The general condition of increasing the system efficiency consists in the fact that the value of the reactive mass and the stiffness of the corresponding spring unit must be very small in comparison with the other masses and springs. Such features are characteristic of an elastic body, i.e. continuous member, which optimally combines the inertial and stiffness parameters. The basic peculiarity of the oscillatory system presented in Fig. 1(b) consists in the fact that it is constructed of the discrete and the continuous subsystems. The discrete subsystem is formed by the double-mass oscillatory system that consists of the active mass ${m}_{1}$ and the intermediate mass ${m}_{2}$, which are connected to one another by the spring unit of the stiffness ${k}_{12}$. The continuous subsystem is formed by two elastic bodies simultaneously combining the distributed stiffness parameters ${k}_{23}={k}_{s}$ and inertial parameters ${m}_{3}={m}_{s}$. The continuous member is considered as an elastic rod connected to the intermediate mass ${m}_{2}$ and to the disturbing rod of the crank excitation mechanism by two hinged joints. Due to the rotation of the crank, the rod performs oscillatory motion, and is subjected to the corresponding reactive forces ${R}_{1}$ and ${R}_{2}$ applied at hinged supports. The cantilever section of the elastic rod ensures the possibility of accumulating the necessary inertial energy for disturbing the intermediate body, as well as the whole oscillatory system.
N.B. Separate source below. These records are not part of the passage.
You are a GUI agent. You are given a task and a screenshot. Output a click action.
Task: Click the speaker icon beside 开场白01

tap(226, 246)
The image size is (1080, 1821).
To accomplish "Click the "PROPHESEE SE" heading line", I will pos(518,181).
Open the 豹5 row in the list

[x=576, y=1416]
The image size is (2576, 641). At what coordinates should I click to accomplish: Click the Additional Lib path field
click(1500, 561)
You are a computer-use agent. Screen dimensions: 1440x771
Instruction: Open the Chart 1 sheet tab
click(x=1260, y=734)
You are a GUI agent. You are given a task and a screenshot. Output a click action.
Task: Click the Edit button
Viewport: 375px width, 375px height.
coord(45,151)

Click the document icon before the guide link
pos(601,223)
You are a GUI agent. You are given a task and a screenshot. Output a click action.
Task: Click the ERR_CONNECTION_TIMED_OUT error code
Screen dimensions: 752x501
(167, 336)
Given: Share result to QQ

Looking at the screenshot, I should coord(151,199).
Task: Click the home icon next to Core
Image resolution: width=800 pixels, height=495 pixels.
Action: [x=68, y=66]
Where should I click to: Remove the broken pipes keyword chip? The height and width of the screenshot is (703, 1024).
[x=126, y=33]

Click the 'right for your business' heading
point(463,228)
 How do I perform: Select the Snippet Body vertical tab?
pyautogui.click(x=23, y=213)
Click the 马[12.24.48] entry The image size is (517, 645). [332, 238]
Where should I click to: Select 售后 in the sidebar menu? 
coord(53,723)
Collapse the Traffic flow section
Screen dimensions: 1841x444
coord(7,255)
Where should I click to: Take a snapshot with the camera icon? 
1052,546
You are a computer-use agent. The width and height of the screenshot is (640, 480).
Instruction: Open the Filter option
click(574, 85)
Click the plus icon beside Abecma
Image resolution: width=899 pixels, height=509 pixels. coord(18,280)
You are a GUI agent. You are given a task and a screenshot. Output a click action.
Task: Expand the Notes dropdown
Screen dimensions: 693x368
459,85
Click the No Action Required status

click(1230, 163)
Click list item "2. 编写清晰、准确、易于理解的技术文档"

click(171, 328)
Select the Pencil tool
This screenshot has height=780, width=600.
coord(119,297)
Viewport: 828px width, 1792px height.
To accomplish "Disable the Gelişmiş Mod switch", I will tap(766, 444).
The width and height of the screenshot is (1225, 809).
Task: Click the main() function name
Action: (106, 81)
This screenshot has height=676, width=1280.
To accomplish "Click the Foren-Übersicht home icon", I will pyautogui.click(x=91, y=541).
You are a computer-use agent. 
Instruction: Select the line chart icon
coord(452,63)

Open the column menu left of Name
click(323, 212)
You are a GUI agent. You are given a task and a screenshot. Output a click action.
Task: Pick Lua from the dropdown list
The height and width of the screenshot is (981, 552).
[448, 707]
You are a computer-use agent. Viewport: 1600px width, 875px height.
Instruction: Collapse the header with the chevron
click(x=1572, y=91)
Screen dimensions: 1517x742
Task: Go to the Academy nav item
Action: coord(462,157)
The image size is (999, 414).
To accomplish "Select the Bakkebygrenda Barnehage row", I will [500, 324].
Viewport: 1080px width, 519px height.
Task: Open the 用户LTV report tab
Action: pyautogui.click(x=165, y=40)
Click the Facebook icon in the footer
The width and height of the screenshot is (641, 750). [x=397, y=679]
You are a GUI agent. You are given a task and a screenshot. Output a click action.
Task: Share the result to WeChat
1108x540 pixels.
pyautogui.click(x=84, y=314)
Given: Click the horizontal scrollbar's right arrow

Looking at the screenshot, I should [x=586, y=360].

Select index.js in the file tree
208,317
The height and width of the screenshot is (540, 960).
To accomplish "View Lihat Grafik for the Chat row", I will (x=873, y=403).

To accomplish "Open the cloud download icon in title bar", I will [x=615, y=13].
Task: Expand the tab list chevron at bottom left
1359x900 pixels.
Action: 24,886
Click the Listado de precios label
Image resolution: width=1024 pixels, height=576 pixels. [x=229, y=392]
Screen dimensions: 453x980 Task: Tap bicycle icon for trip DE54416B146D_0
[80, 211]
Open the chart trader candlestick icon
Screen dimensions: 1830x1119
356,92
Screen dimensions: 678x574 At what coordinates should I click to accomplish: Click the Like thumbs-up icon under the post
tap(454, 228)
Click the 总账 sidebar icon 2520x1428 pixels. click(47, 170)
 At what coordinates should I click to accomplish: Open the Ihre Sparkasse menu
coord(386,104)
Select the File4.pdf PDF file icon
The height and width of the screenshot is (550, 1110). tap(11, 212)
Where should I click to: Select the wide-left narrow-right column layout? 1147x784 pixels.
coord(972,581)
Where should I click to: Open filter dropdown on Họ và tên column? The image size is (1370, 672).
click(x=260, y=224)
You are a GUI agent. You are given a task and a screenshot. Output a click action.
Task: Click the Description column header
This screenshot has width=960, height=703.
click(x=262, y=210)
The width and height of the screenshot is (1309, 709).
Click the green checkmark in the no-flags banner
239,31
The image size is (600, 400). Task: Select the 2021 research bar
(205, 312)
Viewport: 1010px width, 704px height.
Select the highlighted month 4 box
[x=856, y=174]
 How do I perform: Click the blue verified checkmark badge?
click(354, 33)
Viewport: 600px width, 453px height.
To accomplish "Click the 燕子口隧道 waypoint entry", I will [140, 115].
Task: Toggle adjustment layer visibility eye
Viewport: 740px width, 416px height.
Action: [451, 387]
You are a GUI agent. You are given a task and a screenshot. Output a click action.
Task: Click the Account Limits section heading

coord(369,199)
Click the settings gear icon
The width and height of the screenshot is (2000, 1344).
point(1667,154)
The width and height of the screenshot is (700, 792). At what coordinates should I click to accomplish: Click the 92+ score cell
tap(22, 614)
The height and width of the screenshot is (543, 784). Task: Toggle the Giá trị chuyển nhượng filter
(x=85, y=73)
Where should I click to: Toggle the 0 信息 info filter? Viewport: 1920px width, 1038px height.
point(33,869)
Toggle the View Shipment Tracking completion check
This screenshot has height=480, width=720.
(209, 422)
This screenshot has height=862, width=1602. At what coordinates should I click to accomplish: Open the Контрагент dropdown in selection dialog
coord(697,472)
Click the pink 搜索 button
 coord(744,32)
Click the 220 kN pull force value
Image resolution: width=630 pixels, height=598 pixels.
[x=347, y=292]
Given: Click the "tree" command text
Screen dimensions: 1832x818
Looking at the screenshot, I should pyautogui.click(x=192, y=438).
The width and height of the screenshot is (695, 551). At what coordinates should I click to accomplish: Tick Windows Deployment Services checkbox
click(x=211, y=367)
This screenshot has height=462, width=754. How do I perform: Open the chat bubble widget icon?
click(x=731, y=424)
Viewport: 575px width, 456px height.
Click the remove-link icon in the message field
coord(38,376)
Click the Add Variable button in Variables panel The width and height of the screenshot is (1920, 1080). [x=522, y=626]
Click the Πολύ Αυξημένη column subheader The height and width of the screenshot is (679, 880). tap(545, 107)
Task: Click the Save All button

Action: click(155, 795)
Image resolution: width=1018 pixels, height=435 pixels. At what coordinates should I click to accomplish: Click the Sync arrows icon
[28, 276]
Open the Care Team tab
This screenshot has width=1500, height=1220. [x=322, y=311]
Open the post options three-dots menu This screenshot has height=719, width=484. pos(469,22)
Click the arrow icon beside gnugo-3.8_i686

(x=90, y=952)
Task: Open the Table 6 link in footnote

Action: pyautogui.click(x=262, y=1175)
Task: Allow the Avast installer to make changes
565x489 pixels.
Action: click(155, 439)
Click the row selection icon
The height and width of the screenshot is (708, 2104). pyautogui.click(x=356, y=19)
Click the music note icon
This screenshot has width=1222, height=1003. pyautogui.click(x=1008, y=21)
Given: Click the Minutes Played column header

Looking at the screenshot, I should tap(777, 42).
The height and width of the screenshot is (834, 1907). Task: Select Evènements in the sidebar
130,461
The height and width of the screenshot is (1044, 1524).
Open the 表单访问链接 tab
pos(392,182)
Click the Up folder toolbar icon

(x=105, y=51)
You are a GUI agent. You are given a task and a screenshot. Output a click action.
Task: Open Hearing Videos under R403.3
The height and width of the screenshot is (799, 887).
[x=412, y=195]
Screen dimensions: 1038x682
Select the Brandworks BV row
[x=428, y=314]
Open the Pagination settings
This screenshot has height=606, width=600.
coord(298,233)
The considered system consists of two continuous members.

To determine the amplitude values of displacements of the active mass ${Y}_{1}$ and the intermediate mass ${Y}_{2}$ of the discrete-continuous oscillatory system, let us rewrite Eq. (1) in the following form:

2
$\left\{\begin{array}{l}-{m}_{1}{\omega }^{2}{Y}_{1}+{k}_{12}\left({Y}_{1}-{Y}_{2}\right)=0,\\ -{m}_{2}{\omega }^{2}{Y}_{2}+{k}_{12}\left({Y}_{2}-{Y}_{1}\right)=2\left({R}_{1}+{R}_{2}\right),\end{array}\right\$

where the expression $2\left({R}_{1}+{R}_{2}\right)$ models the action of two continuous members upon the intermediated mass; ${R}_{1}$, ${R}_{2}$ are the reactions in the hinged supports holding the elastic rods. The reactions in the supports can be determined from the system of equations describing the forced oscillations of the continuous member. Such a system can be formed on the basis of the circular and hyperbolic functions (Krylov-Duncan functions) $U$, $V$,$T$,$S$ :

3
$\left\{\begin{array}{l}A\bullet U\left(\xi L\right)+B\bullet V\left(\xi L\right)+\frac{{R}_{1}}{{\xi }^{3}E{J}_{z}}\bullet T\left(\xi \left(L-{L}_{1}\right)\right)+\frac{{R}_{2}}{{\xi }^{3}E{J}_{z}}\bullet T\left(\xi \left(L-{L}_{1}-{L}_{2}\right)\right)=0,\\ A\bullet T\left(\xi L\right)+B\bullet U\left(\xi L\right)+\frac{{R}_{1}}{{\xi }^{3}E{J}_{z}}\bullet S\left(\xi \left(L-{L}_{1}\right)\right)+\frac{{R}_{2}}{{\xi }^{3}E{J}_{z}}\bullet S\left(\xi \left(L-{L}_{1}-{L}_{2}\right)\right)=0,\\ A\bullet S\left(\xi {L}_{1}\right)+B\bullet T\left(\xi {L}_{1}\right)={Y}_{2},\\ A\bullet S\left(\xi \left({L}_{1}+{L}_{2}\right)\right)+B\bullet T\left(\xi \left({L}_{1}+{L}_{2}\right)\right)+\frac{{R}_{1}}{{\xi }^{3}E{J}_{z}}\bullet V\left(\xi {L}_{2}\right)={Y}_{2}+\epsilon ,\end{array}\right\$

where$A$, $B$ are arbitrary constants; $E$ is the modulus of elasticity of elongation for the rod material; ${J}_{z}$ is the moment of inertia of the rod cross-section about its neutral line; $L$, ${L}_{1}$, ${L}_{2}$ are the lengths of the rod sections; $\xi =\sqrt{\rho h{b}_{n}{\omega }^{2}/\left(E{J}_{z}\right)}$; $\rho$ is the density of the rod material; $\omega$ is the forced circular frequency; $h$, ${b}_{n}$ are the width and the thickness of the continuous member.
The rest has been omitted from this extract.